Job - Reproduce verbatim the lines of the material from the line with "Click the calendar" up to and including the line with "(x=965, y=129)", and nothing else.

Entries on where items appear:
*****

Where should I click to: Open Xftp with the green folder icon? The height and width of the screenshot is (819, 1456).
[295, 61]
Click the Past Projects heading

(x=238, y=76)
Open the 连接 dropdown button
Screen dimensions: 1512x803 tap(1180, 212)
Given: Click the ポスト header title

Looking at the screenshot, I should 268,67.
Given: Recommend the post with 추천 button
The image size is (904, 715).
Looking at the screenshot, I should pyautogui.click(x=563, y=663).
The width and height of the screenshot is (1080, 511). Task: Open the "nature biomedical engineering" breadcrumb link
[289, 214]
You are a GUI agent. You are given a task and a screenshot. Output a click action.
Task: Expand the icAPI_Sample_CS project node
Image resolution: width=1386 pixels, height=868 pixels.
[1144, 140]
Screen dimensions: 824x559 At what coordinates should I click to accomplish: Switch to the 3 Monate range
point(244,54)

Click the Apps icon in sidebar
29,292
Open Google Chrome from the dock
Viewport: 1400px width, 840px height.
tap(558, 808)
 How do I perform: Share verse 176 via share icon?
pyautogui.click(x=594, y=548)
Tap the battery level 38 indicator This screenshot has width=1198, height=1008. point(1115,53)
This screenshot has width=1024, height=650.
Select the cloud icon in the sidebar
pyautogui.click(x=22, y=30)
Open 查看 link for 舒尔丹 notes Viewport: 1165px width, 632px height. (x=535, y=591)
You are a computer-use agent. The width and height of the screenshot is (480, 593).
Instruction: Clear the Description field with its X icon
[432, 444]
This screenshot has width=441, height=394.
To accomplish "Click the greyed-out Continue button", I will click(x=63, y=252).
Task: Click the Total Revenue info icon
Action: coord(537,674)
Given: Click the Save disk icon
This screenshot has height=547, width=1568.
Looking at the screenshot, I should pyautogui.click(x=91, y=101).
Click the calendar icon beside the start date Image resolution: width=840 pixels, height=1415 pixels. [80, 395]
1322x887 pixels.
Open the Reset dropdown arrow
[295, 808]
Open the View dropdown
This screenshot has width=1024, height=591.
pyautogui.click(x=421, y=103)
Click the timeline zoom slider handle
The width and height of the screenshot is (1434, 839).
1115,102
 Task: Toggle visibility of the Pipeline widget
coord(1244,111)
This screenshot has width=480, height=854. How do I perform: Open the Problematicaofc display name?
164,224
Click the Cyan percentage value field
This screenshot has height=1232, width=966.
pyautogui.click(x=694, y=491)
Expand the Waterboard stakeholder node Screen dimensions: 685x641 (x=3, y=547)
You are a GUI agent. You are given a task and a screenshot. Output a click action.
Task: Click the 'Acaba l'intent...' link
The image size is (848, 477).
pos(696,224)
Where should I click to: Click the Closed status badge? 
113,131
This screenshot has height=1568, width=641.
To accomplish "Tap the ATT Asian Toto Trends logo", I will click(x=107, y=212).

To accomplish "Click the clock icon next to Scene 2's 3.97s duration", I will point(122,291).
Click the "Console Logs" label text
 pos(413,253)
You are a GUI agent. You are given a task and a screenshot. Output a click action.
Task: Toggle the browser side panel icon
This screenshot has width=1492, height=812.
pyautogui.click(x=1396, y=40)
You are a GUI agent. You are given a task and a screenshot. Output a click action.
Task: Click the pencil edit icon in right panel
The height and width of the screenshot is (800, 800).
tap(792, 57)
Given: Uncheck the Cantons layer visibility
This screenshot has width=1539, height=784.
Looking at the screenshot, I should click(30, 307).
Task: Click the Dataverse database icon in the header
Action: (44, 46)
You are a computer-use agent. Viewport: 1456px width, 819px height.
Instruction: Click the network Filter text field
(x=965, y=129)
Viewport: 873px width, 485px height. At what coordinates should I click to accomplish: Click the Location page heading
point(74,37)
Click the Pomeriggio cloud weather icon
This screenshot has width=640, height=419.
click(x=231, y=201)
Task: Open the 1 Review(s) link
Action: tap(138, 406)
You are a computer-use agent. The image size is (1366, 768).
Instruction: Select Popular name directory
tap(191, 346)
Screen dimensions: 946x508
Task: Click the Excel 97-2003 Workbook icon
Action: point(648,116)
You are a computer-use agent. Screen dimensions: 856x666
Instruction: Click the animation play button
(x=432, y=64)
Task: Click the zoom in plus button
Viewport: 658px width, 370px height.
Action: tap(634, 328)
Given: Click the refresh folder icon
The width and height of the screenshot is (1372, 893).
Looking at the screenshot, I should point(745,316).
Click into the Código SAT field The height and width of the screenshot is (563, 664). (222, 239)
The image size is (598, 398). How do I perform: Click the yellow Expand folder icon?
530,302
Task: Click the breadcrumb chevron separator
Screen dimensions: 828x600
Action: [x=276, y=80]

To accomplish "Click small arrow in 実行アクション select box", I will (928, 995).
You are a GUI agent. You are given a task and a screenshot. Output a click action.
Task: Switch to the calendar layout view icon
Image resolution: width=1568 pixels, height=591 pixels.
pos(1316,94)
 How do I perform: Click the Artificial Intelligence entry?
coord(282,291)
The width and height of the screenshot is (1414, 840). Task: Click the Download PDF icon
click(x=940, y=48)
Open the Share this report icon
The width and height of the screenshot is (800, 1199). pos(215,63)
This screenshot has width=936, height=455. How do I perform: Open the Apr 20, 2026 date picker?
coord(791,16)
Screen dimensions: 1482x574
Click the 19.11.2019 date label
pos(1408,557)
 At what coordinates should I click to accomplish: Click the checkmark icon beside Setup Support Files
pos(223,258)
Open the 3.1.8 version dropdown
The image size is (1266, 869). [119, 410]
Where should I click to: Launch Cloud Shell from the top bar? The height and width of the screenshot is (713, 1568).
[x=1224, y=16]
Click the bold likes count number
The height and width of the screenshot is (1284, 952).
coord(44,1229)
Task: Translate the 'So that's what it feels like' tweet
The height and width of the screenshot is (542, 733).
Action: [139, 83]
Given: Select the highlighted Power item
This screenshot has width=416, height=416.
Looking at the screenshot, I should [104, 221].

*****

Response -
Click the calendar icon beside the start date Image resolution: width=840 pixels, height=1415 pixels. [80, 395]
1322x887 pixels.
Open the Reset dropdown arrow
[295, 808]
Open the View dropdown
This screenshot has width=1024, height=591.
pyautogui.click(x=421, y=103)
Click the timeline zoom slider handle
The width and height of the screenshot is (1434, 839).
1115,102
 Task: Toggle visibility of the Pipeline widget
coord(1244,111)
This screenshot has width=480, height=854. How do I perform: Open the Problematicaofc display name?
164,224
Click the Cyan percentage value field
This screenshot has height=1232, width=966.
pyautogui.click(x=694, y=491)
Expand the Waterboard stakeholder node Screen dimensions: 685x641 (x=3, y=547)
You are a GUI agent. You are given a task and a screenshot. Output a click action.
Task: Click the 'Acaba l'intent...' link
The image size is (848, 477).
pos(696,224)
Where should I click to: Click the Closed status badge? 
113,131
This screenshot has height=1568, width=641.
To accomplish "Tap the ATT Asian Toto Trends logo", I will click(x=107, y=212).

To accomplish "Click the clock icon next to Scene 2's 3.97s duration", I will point(122,291).
Click the "Console Logs" label text
 pos(413,253)
You are a GUI agent. You are given a task and a screenshot. Output a click action.
Task: Toggle the browser side panel icon
This screenshot has width=1492, height=812.
pyautogui.click(x=1396, y=40)
You are a GUI agent. You are given a task and a screenshot. Output a click action.
Task: Click the pencil edit icon in right panel
The height and width of the screenshot is (800, 800).
tap(792, 57)
Given: Uncheck the Cantons layer visibility
This screenshot has width=1539, height=784.
Looking at the screenshot, I should click(30, 307).
Task: Click the Dataverse database icon in the header
Action: (44, 46)
You are a computer-use agent. Viewport: 1456px width, 819px height.
Instruction: Click the network Filter text field
(x=965, y=129)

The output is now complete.